Fortunately for them both, after a moment, she turned away without questioning his meaning. Relieved, he took a ragged breath. Prudence dictated that, had she pressed him about it, he must make light of it—and he wasn’t sure he could make himself lie to her.
Ah, the wicked things he would like to do with her, were it ever possible!
‘At her school, girls are given a better chance in life,’ she said, following up on his previous remark. ‘Lucky them. When they finish their training, they will be able to do something useful.’
‘I wouldn’t be too envious. They may end up with respectable occupations, but their lives will be full of toil.’
‘At least they will own themselves.’
He shrugged. ‘Perhaps. If they marry, they will become as subject to their husband’s authority as any gently born woman.’
‘They just don’t bring a dowry for that husband to spend.’
‘True. Which means they may not be treated as kindly.’
Miss Henley fixed him with a derisive gaze. ‘I never heard of girl being treated more kindly because she brought her husband a handsome dowry. At least, not after the wedding.’
She had a point there. ‘Very well. I concede that there are disadvantages to marriage.’

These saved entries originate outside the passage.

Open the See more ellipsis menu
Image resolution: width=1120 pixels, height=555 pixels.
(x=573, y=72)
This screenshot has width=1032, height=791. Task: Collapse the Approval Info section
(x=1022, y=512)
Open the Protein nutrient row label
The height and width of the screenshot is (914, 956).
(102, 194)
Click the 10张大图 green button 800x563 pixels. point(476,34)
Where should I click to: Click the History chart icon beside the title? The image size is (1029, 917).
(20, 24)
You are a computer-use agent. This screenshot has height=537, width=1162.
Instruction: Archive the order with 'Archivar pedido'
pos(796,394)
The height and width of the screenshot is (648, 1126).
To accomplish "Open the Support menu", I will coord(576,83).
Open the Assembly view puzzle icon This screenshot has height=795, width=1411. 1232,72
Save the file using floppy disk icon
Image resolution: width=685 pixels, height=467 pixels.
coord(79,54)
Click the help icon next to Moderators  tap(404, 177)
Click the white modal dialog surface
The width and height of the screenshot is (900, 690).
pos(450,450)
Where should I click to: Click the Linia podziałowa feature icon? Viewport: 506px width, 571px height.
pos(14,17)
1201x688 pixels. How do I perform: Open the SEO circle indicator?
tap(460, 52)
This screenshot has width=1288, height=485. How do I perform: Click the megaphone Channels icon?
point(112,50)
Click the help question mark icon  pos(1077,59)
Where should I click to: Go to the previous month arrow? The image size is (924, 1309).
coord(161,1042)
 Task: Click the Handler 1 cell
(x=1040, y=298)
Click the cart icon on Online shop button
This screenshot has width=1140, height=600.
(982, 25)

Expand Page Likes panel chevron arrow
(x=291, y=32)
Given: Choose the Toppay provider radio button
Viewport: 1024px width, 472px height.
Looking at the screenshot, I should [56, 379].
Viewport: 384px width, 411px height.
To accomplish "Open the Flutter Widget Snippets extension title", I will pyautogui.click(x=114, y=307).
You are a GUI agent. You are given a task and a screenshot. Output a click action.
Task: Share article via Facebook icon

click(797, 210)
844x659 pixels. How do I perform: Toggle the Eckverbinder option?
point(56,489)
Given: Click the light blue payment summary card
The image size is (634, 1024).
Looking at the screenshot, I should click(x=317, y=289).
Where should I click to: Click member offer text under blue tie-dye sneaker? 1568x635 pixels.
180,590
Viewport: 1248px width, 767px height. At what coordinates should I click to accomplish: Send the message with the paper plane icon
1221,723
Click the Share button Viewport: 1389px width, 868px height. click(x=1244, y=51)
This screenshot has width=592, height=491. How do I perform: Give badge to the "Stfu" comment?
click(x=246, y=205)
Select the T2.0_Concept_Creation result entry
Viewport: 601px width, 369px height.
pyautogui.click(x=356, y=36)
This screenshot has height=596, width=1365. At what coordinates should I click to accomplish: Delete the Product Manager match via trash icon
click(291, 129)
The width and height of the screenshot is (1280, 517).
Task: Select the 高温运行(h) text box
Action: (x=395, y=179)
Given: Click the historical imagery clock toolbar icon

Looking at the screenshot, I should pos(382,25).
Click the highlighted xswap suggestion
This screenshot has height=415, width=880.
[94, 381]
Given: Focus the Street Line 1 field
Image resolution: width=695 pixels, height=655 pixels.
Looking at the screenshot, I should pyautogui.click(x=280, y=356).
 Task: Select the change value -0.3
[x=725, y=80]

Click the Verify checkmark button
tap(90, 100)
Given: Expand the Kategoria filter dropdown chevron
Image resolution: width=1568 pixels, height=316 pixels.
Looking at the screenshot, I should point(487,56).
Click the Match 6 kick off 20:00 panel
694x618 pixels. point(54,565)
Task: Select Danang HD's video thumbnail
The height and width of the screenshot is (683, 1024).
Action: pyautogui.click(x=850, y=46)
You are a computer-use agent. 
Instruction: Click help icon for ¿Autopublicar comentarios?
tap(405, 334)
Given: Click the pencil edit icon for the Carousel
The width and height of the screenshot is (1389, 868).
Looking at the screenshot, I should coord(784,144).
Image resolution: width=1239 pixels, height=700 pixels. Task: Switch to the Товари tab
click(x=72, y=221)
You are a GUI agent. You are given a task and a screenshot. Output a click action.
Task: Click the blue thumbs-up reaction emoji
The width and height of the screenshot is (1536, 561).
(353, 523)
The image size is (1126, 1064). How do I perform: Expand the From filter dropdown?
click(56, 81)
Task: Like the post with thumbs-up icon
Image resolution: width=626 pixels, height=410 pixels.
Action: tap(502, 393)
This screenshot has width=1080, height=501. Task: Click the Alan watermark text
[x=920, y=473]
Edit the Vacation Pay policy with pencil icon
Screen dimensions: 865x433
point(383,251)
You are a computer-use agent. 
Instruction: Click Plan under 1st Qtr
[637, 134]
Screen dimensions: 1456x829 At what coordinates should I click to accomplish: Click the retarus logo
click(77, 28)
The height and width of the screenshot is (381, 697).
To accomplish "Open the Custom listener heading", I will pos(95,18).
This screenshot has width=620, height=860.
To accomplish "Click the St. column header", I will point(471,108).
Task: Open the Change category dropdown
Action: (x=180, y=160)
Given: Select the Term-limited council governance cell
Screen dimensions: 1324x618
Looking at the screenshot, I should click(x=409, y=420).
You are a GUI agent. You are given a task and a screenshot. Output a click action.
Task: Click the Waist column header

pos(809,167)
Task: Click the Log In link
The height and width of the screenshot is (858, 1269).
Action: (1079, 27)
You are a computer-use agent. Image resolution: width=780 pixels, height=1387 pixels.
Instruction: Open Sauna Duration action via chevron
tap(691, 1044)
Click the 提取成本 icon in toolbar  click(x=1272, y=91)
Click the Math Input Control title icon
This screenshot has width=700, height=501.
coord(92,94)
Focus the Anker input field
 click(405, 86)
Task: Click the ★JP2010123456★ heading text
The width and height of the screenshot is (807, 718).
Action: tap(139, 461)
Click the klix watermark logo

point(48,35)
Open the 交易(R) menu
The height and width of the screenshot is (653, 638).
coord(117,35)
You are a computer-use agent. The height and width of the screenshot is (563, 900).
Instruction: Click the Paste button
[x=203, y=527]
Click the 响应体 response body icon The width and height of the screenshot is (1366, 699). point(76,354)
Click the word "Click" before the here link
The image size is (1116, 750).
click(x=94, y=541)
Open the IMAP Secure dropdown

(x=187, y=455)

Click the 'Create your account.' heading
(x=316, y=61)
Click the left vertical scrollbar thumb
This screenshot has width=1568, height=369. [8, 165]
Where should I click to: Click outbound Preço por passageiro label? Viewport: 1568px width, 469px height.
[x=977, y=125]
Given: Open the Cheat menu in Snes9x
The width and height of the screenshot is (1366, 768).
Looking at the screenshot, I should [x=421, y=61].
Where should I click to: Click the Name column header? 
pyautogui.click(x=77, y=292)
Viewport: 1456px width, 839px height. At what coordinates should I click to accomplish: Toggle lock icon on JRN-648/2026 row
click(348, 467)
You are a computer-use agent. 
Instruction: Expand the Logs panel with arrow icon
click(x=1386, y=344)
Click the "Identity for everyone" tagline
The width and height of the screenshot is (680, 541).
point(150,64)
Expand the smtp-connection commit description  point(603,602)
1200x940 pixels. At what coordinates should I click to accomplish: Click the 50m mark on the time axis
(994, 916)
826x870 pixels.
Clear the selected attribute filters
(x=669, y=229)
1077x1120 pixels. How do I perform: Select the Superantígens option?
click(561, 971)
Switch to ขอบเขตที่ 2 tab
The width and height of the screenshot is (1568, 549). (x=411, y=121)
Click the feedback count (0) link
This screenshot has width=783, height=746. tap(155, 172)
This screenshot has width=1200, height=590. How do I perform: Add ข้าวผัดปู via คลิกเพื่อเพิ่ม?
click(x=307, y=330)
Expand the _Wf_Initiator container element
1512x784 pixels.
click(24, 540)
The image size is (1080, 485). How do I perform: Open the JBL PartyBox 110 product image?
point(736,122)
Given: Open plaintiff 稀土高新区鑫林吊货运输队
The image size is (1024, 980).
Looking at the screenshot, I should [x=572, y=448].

‘Especially for a female.’
Shaking his head at her persistence, he said wryly, ‘You are the most bizarre woman. Most females think marriage confers protection, as well as status, upon them!’
‘Only if a woman is lucky enough to wed a superior man.’
‘There are a few such men in society, you know.’
She gave him a saucy look. ‘Unfortunately, I don’t think I’ve ever met any.’
He put a hand to his chest dramatically. ‘What, you would lump me in with Mr Null?’
‘Oh, no. You could find work as a coachman. If poor Mr Null ever lost his fortune, he’d be lucky to get a job mucking out stables. Well, I mustn’t keep you any longer.’ Stopping before the door to the school, she rapped on it, then turned to make him a curtsy. ‘Thank you for your kind escort, Lord Theo, and good day.’
Leaving him smiling as he bowed in response, she turned to walk in the door the porter opened for her.
Chapter Five
After dispatching Miss Henley to her destination, Theo found a hackney and went on to the jeweller’s, chuckling inwardly as he reviewed the assortment of glittering bijoux the clerk brought for his inspection. Though almost tempted to ask about a chatelaine, he chose instead a handsome pair of sapphire and diamond earrings which, he thought, fit the irrepressible Miss Henley’s description of being ‘fine enough not to insult the lady, but not so opulent as to inspire hope’.